On the way up to the Sunday Club this morning we passed two of Mini-B's three tractors lying abandoned (i.e. broken down) in separate fields, mid hay-making. The cut hay that hasn't been rolled up is lying rotting on the ground after the rain and the rolled-up bales look like burst mattresses.
M. Norbert the lumberjack was there today. His son has just come out of a coma after a serious head trauma. He was winching some wood with Norbert when the steel cable (capable of holding 20 tonnes) which had been passed around a tree stump to use as a pulley, slipped and - like a bow string - smacked him on the back of the head. Luckily he was bending down at the time otherwise the cable would have taken his head off. He's now in a rehabilitation unit and appears to be making a full recovery.
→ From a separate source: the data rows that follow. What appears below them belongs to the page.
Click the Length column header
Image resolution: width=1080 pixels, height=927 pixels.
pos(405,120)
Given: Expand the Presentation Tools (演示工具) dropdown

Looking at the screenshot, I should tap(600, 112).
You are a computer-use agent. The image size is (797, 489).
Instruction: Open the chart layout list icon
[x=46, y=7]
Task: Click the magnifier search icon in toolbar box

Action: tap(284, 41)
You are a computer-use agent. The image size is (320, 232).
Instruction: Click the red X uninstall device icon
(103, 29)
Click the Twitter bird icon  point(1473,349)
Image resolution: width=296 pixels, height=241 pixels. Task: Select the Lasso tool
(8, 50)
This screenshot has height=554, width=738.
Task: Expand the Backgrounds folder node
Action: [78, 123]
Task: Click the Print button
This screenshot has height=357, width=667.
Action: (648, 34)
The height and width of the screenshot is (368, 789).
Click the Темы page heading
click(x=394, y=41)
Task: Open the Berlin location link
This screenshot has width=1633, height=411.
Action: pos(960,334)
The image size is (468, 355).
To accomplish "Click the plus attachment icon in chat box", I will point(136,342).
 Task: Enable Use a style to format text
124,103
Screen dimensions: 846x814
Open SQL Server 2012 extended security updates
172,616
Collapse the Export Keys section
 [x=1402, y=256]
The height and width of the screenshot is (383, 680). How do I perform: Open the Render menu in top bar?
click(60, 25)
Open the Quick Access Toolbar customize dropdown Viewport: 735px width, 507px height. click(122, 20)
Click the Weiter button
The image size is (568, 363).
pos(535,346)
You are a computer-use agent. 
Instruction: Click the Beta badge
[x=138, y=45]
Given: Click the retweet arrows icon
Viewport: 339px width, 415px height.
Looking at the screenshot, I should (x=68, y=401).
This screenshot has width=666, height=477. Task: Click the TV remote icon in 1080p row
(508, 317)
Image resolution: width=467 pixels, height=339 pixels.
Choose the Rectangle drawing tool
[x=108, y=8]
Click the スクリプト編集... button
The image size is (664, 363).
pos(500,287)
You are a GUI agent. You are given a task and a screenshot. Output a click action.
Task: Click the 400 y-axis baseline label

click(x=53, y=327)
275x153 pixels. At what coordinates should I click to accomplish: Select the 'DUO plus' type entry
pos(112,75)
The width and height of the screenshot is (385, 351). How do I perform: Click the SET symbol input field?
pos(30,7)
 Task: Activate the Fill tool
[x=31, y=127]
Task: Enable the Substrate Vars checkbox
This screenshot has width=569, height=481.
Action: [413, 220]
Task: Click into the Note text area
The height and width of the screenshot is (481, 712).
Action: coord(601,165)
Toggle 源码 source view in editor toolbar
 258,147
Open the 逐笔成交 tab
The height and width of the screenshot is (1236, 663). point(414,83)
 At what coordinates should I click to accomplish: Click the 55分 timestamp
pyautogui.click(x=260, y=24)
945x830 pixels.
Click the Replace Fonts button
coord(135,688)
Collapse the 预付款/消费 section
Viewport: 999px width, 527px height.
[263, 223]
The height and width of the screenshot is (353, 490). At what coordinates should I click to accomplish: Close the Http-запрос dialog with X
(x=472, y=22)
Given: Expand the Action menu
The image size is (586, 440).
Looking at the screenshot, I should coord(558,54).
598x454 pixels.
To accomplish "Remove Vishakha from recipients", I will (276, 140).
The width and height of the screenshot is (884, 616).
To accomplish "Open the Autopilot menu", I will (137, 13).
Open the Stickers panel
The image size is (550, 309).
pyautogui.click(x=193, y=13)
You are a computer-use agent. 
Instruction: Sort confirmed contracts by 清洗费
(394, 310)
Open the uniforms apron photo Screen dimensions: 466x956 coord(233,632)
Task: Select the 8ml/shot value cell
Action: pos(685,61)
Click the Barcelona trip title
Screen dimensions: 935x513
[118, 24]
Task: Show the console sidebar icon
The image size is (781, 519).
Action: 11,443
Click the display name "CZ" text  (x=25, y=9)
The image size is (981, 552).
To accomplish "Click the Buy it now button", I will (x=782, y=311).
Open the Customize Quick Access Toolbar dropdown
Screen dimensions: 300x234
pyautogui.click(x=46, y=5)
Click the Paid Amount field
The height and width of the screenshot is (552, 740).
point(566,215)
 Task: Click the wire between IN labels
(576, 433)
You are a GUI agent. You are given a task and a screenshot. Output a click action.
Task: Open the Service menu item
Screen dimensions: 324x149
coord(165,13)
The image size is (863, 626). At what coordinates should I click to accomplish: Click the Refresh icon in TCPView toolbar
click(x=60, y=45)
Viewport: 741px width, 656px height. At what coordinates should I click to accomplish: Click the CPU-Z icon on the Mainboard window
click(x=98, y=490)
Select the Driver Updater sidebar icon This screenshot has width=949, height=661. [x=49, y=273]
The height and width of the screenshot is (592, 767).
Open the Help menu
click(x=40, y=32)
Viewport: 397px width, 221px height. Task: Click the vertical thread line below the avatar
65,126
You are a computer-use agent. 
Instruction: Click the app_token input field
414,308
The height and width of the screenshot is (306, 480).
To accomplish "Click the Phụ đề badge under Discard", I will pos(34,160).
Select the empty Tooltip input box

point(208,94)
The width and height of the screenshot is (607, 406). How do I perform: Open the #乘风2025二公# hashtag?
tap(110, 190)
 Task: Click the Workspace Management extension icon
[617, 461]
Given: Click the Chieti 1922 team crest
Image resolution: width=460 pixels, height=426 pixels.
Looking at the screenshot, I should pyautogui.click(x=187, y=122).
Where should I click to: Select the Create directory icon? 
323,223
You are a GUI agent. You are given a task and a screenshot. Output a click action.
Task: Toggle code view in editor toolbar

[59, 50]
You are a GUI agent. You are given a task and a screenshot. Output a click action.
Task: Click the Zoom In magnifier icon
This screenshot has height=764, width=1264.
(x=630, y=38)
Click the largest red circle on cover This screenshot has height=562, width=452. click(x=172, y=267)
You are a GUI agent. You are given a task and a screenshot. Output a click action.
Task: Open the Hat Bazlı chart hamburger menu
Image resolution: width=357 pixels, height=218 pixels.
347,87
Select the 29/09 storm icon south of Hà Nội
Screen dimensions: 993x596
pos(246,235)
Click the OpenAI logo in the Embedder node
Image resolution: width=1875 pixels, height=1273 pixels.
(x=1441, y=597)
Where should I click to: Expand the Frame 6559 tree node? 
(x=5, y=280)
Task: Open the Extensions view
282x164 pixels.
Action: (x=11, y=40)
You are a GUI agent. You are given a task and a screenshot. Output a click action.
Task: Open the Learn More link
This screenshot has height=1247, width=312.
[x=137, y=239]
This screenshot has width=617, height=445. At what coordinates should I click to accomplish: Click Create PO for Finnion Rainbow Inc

I never realised the countryside was such a dangerous place. If people aren't chopping their limbs off with circular saws or chain saws, they're meeting untimely deaths. Last year a guy we knew was killed in an avalanche here, another was killed when he drove his quad bike into a telegraph pole and the husband of Poire's new wife was killed in a hunting accident. A year before that, Mini-B's uncle was electrocuted when he climbed an aluminium ladder in a thunder storm to replace the chimney cap which had blown off and the brother of the previous owner of our mill died after eating a tin of sardines - granted, they were 25 years past their sell-by date.
Nobody seems to die peacefully in their sleep. Which is a bit worrying given the enormity of our building project.
Nainbo was on at me again to take Rosalea and has suggested that I try a goat as a mate, so I am going to borrow one of Mini-B's to see how I get on. I may even try my hand at making goats' cheese.